Re: Hadoop streaming cacheArchive

2008-03-20 Thread Norbert Burger
Amareshwari, thanks for your help.  This turned out to be user error (when
packaging my JAR, I inadvertently included a lib directory, so the libraries
actually existed in HDFS as ./lib/lib/perl..., when I was only expecting
./lib/perl...

Thanks again,
Norbert

On Thu, Mar 20, 2008 at 3:03 AM, Amareshwari Sriramadasu <
[EMAIL PROTECTED]> wrote:

> Norbert Burger wrote:
> > I'm trying to use the cacheArchive command-line options with the
> > hadoop-0.15.3-streaming.jar.  I'm using the option as follows:
> >
> > -cacheArchive hdfs://host:50001/user/root/lib.jar#lib
> >
> > Unfortunately, my PERL scripts fail with an error consistent with not
> being
> > able to find the 'lib' directory (which, as I understand, should point
> back
> > to an extracted version of the lib.jar).
> >
> >
> Here, lib is created as a symlink in task's working directory. It will
> have the jar file and extracted version of jar file.
> Where are your PERL scripts searching for the lib? Is '.' included in
> your classpath.
> Otherwise you can use "mapred.job.classpath.archives" config item, this
> adds the files to the classpath and also to the distributed cache
> you can use
>   -jobconf
> "mapred.job.classpath.archives=hdfs://host:50001/user/root/lib.jar#lib"
> > I know that the original JAR exists in HDFS, but I don't see any
> evidence of
> > lib.jar or a link called 'lib' inside my job.jar.
> link 'lib' will not be part of job.jar, but it will be distributed on
> all the nodes during task launch and task's current working directory
> will have the link 'lib' to the jar on cache.
> > How can I troubleshoot
> > cacheArchive further?  Should the files/dirs specified via cacheArchive
> be
> > contained inside the job.jar?  If not, where should they be in HDFS?
> >
> >
> They can be anywhere on HDFS. You need give the complete path to add it
> to the cache.
> > Thanks for any help.
> >
> > Norbert
> >
> >
>
>


Re: Hadoop streaming cacheArchive

2008-03-20 Thread Amareshwari Sriramadasu

Norbert Burger wrote:

I'm trying to use the cacheArchive command-line options with the
hadoop-0.15.3-streaming.jar.  I'm using the option as follows:

-cacheArchive hdfs://host:50001/user/root/lib.jar#lib

Unfortunately, my PERL scripts fail with an error consistent with not being
able to find the 'lib' directory (which, as I understand, should point back
to an extracted version of the lib.jar).

  
Here, lib is created as a symlink in task's working directory. It will 
have the jar file and extracted version of jar file.
Where are your PERL scripts searching for the lib? Is '.' included in 
your classpath.
Otherwise you can use "mapred.job.classpath.archives" config item, this 
adds the files to the classpath and also to the distributed cache

you can use
  -jobconf 
"mapred.job.classpath.archives=hdfs://host:50001/user/root/lib.jar#lib"

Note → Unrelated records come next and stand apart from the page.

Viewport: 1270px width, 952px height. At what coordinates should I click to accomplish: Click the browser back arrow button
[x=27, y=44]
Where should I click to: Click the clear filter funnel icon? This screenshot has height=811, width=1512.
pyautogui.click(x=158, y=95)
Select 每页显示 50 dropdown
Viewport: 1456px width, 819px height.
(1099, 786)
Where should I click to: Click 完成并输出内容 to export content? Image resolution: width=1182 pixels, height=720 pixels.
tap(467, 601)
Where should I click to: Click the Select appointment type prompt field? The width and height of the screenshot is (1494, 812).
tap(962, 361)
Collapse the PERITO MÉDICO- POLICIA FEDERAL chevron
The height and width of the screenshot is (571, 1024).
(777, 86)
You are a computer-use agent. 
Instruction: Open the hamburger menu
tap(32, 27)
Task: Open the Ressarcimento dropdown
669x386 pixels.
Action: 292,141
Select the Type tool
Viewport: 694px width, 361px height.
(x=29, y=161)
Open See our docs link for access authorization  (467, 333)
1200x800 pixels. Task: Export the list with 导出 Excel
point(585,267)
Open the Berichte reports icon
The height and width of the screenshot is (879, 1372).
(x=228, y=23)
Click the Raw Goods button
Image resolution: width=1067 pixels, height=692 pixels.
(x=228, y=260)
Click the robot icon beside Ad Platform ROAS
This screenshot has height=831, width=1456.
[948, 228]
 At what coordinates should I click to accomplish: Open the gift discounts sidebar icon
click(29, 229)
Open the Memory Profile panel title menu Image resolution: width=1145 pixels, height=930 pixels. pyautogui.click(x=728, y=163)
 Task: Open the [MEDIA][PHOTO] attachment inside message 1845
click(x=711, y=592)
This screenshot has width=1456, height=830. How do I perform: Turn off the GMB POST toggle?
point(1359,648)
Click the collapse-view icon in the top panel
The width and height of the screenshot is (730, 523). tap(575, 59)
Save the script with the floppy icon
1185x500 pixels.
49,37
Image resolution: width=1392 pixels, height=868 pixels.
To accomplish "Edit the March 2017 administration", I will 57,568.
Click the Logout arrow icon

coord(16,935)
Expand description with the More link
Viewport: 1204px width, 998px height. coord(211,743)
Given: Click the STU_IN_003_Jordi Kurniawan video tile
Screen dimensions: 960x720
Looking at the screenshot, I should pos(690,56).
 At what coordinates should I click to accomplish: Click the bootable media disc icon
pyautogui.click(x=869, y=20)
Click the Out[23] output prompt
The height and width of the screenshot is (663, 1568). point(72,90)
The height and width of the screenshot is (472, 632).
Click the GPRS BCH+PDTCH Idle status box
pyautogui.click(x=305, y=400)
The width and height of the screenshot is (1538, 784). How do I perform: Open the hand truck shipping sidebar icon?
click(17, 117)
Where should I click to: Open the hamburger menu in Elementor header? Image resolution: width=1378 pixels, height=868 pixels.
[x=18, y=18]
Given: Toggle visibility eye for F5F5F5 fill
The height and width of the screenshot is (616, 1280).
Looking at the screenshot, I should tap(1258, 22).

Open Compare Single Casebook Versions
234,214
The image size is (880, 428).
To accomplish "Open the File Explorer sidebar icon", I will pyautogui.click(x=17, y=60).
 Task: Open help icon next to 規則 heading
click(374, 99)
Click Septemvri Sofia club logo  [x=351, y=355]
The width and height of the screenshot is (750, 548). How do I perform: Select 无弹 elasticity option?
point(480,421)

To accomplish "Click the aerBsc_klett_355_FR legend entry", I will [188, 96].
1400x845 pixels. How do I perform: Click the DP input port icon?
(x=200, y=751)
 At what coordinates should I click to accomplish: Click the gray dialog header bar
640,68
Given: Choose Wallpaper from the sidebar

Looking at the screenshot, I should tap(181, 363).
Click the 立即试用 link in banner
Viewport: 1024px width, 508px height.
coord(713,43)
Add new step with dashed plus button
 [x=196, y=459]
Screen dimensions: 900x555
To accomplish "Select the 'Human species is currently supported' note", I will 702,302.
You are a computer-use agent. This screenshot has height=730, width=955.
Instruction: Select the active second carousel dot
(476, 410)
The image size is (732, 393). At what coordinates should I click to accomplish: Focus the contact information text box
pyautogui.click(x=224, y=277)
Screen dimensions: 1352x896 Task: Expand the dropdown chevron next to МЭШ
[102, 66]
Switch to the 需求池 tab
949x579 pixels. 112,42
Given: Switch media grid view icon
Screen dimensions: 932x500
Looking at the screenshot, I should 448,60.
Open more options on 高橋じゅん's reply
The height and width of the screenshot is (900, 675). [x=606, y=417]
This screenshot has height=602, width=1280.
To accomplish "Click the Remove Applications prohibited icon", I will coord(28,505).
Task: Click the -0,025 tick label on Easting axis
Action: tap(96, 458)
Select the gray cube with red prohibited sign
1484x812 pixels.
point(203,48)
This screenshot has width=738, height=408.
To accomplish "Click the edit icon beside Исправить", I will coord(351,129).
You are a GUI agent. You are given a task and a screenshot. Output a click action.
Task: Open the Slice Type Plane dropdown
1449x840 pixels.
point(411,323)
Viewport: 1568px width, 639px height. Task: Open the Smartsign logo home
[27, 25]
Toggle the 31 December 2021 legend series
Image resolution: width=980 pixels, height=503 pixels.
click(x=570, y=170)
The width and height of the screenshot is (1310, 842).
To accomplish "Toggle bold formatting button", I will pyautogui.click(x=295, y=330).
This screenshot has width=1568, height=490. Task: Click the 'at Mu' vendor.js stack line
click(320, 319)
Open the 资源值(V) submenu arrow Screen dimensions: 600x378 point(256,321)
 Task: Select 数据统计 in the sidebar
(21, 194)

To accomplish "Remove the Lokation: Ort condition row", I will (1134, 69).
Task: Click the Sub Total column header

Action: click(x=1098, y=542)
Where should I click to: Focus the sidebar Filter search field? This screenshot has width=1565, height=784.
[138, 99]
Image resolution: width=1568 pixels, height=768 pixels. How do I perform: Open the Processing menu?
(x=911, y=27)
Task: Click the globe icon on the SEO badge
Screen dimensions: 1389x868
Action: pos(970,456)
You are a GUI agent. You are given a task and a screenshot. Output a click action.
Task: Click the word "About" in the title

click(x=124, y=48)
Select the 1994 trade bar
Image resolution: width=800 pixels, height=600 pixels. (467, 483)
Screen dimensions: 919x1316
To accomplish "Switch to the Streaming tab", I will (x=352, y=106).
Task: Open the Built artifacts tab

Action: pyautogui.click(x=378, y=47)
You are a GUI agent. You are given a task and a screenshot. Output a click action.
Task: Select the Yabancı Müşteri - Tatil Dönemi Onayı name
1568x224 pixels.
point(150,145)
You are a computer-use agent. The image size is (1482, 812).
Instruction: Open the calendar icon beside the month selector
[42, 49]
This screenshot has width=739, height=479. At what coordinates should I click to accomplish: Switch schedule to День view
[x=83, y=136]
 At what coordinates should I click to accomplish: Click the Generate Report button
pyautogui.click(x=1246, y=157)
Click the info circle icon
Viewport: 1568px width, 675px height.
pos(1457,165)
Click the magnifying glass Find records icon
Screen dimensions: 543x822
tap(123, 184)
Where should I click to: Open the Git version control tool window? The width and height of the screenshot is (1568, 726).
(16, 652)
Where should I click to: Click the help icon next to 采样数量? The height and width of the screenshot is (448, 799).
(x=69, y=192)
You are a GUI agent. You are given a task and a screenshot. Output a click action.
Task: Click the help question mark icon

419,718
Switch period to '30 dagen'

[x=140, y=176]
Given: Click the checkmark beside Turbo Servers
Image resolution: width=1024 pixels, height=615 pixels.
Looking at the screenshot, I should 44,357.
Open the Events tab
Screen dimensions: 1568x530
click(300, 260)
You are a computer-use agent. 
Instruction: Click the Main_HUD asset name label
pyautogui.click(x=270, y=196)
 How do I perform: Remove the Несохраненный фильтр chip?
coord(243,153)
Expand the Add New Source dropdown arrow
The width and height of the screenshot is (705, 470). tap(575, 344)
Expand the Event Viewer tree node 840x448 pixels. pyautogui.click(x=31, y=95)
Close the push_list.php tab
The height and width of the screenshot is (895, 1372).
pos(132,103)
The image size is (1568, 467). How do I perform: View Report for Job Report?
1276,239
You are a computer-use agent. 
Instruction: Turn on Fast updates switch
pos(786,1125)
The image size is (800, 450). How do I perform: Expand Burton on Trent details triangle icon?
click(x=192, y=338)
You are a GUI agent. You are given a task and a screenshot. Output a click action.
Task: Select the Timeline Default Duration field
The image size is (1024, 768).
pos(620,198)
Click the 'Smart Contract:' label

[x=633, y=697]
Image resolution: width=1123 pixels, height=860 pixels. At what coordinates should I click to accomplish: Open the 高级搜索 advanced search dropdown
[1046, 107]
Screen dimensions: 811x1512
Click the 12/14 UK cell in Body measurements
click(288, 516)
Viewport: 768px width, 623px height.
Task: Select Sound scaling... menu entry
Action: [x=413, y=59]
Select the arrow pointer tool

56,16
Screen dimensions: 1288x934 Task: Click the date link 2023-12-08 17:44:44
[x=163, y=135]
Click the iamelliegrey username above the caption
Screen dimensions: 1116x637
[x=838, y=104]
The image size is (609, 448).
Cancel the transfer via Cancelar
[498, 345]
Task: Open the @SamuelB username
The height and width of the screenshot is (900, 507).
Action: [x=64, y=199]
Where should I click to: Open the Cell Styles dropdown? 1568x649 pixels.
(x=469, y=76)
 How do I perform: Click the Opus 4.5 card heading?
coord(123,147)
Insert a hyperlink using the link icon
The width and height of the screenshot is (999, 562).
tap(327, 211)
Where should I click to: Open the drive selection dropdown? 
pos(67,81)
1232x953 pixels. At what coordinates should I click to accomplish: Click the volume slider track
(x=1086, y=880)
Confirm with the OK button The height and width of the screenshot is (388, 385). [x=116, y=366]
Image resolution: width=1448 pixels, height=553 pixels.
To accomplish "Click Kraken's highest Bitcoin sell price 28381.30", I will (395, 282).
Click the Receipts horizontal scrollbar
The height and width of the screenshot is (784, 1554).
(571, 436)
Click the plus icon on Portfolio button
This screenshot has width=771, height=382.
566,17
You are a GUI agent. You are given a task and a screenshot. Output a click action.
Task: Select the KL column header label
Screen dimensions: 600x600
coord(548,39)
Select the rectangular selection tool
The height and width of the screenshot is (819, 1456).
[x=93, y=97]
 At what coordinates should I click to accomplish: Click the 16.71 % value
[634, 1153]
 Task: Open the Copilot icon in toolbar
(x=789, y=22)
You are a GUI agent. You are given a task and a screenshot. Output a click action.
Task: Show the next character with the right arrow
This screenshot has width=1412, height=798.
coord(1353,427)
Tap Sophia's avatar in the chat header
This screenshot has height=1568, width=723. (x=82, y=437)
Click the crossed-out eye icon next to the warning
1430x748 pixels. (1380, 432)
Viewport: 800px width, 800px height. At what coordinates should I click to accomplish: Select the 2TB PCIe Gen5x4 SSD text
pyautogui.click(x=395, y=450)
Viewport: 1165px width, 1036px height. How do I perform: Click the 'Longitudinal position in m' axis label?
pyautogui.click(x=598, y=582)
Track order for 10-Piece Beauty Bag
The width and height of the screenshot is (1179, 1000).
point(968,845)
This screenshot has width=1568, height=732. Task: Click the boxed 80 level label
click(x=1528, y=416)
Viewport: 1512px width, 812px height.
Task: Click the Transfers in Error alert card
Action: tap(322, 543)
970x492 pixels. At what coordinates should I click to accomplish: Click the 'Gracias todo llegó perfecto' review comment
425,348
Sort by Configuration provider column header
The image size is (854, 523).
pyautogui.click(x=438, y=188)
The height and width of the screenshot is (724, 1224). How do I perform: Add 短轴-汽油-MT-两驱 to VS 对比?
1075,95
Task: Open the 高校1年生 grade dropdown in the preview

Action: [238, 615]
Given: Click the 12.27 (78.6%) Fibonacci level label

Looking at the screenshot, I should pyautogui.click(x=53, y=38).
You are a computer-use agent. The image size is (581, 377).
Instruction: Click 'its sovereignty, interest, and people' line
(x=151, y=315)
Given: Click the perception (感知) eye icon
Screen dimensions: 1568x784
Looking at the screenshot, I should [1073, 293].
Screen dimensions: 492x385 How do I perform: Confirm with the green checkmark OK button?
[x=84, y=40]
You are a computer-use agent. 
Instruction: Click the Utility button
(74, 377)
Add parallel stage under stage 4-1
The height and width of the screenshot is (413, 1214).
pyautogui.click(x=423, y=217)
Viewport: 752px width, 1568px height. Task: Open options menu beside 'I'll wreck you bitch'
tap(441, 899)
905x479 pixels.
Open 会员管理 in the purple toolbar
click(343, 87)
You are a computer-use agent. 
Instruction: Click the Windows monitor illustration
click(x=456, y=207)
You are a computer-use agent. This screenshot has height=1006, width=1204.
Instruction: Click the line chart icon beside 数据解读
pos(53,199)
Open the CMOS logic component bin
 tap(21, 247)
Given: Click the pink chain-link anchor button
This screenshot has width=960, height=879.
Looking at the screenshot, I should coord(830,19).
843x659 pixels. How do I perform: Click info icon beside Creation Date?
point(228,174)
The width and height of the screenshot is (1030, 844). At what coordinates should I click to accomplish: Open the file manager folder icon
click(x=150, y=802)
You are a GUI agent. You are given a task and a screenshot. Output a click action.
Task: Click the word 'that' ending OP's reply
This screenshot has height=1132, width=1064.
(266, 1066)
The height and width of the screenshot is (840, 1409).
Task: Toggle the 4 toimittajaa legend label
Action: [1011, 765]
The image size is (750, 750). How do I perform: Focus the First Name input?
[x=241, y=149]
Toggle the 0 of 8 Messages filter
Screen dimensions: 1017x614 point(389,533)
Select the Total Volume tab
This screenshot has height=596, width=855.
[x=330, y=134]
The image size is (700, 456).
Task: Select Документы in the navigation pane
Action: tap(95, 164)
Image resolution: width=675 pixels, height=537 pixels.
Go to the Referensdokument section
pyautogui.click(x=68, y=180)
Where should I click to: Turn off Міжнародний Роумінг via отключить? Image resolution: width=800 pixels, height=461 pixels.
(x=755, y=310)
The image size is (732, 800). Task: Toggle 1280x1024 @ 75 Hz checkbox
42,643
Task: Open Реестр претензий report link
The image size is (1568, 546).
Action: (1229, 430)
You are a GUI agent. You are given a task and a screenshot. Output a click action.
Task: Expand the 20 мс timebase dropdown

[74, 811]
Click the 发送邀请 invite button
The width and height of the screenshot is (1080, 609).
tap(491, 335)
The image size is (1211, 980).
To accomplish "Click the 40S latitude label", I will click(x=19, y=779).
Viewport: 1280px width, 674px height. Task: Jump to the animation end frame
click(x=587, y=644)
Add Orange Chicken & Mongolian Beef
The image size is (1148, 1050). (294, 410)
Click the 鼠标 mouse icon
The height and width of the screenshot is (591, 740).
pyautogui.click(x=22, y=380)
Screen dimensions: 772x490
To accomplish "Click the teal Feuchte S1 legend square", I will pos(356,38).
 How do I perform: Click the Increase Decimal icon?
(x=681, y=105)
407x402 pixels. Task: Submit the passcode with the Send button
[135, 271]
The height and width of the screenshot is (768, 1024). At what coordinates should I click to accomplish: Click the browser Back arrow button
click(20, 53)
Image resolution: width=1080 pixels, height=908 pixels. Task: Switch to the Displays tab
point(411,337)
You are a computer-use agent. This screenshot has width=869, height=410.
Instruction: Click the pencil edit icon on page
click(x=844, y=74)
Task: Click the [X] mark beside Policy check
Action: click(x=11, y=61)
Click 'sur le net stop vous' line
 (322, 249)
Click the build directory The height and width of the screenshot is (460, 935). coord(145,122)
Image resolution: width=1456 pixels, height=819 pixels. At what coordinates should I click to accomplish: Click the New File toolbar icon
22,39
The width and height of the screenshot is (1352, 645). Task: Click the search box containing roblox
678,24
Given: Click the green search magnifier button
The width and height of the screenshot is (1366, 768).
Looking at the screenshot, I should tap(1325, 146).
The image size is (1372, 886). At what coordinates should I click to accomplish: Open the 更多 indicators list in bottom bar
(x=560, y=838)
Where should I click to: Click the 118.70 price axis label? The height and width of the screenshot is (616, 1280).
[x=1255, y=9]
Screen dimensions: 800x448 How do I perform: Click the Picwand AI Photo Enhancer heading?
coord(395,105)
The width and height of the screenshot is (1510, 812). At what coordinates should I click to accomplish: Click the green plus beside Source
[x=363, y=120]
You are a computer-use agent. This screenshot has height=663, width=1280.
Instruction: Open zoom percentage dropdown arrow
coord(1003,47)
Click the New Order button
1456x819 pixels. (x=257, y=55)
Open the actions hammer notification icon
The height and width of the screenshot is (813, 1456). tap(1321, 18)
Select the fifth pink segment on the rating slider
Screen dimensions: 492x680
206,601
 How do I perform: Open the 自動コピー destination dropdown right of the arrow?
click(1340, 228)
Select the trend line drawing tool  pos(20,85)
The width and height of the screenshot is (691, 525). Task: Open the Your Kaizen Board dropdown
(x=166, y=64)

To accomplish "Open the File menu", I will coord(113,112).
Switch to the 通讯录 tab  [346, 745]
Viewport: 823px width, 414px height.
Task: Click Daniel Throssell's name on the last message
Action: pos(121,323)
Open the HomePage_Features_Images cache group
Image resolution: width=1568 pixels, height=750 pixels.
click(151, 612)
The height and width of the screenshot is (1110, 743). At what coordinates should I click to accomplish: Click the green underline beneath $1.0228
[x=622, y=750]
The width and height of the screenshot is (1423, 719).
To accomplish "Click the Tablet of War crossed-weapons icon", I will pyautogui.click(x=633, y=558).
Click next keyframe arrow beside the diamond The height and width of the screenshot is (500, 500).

I know that the original JAR exists in HDFS, but I don't see any evidence of
lib.jar or a link called 'lib' inside my job.jar.  
link 'lib' will not be part of job.jar, but it will be distributed on 
all the nodes during task launch and task's current working directory 
will have the link 'lib' to the jar on cache.

How can I troubleshoot
cacheArchive further?  Should the files/dirs specified via cacheArchive be
contained inside the job.jar?  If not, where should they be in HDFS?

  
They can be anywhere on HDFS. You need give the complete path to add it 
to the cache.

Thanks for any help.

Norbert

  




Hadoop streaming cacheArchive

2008-03-19 Thread Norbert Burger
I'm trying to use the cacheArchive command-line options with the
hadoop-0.15.3-streaming.jar.  I'm using the option as follows:

-cacheArchive hdfs://host:50001/user/root/lib.jar#lib

Unfortunately, my PERL scripts fail with an error consistent with not being
able to find the 'lib' directory (which, as I understand, should point back
to an extracted version of the lib.jar).

I know that the original JAR exists in HDFS, but I don't see any evidence of
lib.jar or a link called 'lib' inside my job.jar.  How can I troubleshoot
cacheArchive further?  Should the files/dirs specified via cacheArchive be
contained inside the job.jar?  If not, where should they be in HDFS?

Thanks for any help.

Norbert